Brian clears his throat and then speaks up. ‘What happens next?’ he says.
I tell him that the police will need to be called as this is an unexpected death at home. I tell him that they will stay with them until either the coroner’s office or an appointed undertaker arrive to take the patient to the mortuary or to a chapel of rest.
‘Ah. Thank you,’ he says. ‘You’ve been very kind. Thank you for all your help.’ And he stands up to shake our hands.
‘It reminds me of some words by Leonard Cohen,’ Stella says. ‘What’s that Leonard Cohen song, Brian? Not one of the old ones. One of the new ones. We’re a big fan of Leonard Cohen in this house. Off one of his new albums.’
She hums a few nondescript bars.
‘Lah-dih Lah-dih something, something. Purple … er …. Brian? You know the one?’ Then to us: ‘Leonard Cohen was ever so good.’
‘He’s still with us!’ I say to her.
‘I know – but…’ she trails off. There is a knock on the door and two policeman walk in. They seem enormous in this little flat. I stand up to go and explain the situation to them. As I do so, Brian shakes me by the hand again. ‘Thanks for coming, doing what you could,’ he whispers, as Stella and the dog turn their attention to the police.
2 comments:
thank you for this post i have just lost (23rd Dec) my grandmother to heart failiure which came as a shock becaue she has been suffering alzheimers for the last 8 years and like your lady in the story i never expected it to be her heart that killed her in the end. if this post is mispelled im sorry i am writing in floods of tears thank you agaian
So sorry to hear about your grandmother, Ellie. I think any long term illness must be difficult for the family to cope with, but Alzheimers seems especially tough.

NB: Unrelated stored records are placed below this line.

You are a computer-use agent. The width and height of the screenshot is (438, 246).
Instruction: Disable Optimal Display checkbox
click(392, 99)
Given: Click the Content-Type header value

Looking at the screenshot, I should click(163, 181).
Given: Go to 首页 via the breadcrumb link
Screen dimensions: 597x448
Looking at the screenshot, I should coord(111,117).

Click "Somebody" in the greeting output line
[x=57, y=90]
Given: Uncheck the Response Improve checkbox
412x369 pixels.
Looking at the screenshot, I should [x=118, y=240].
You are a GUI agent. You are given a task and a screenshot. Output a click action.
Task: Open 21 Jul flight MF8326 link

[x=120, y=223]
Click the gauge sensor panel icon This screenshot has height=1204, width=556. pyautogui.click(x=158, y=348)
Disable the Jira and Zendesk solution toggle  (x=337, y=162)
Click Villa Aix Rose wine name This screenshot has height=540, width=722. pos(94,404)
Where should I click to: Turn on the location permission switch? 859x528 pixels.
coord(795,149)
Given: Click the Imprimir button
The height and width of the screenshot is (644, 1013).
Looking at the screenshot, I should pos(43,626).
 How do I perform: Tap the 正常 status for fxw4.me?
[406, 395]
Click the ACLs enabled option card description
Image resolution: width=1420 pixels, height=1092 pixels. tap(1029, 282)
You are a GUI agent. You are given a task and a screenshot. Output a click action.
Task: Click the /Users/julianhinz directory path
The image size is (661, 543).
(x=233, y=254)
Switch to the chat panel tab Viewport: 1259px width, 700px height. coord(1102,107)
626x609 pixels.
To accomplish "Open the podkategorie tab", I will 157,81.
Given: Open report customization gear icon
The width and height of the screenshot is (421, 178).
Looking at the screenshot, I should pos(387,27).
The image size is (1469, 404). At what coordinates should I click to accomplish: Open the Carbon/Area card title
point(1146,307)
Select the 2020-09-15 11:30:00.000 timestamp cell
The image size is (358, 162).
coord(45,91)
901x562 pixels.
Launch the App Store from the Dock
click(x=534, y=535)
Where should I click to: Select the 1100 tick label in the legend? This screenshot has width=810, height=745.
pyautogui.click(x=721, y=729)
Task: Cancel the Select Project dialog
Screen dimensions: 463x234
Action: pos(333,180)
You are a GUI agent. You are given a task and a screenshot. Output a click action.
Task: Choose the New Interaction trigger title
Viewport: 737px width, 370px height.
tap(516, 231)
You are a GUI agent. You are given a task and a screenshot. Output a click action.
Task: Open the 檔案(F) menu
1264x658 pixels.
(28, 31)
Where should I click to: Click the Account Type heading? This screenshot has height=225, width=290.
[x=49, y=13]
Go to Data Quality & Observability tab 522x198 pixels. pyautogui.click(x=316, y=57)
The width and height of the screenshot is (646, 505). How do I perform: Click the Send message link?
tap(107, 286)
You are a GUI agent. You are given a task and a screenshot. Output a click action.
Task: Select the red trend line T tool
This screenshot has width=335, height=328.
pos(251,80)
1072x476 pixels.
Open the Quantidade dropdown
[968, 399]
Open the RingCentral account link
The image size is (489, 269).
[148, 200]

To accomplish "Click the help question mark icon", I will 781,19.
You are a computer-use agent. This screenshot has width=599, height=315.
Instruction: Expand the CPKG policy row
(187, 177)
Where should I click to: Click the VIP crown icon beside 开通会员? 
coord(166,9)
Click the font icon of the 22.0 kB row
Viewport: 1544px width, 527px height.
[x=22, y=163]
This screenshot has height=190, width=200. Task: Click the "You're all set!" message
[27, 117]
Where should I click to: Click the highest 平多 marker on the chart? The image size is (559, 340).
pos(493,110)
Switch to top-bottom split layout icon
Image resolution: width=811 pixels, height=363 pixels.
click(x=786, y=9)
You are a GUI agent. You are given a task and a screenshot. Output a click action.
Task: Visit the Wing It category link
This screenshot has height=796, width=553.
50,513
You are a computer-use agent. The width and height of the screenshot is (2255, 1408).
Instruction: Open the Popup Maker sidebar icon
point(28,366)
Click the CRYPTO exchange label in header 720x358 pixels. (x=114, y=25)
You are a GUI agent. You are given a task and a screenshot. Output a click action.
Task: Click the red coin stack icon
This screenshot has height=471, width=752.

As a crew going into a house to deal with an acute situation, we only get the briefest of brief insights into what things must have been like. In Stella's case, it was obvious that her mother had had a loving home in her last years, in circumstances that were terribly difficult for everyone, and a particular strain on Stella.
If I ever fell ill in the same way, I hope that I'd get such good care.
I hope everything's good with you now, Ellie, and thanks for your comments. Best wishes, S.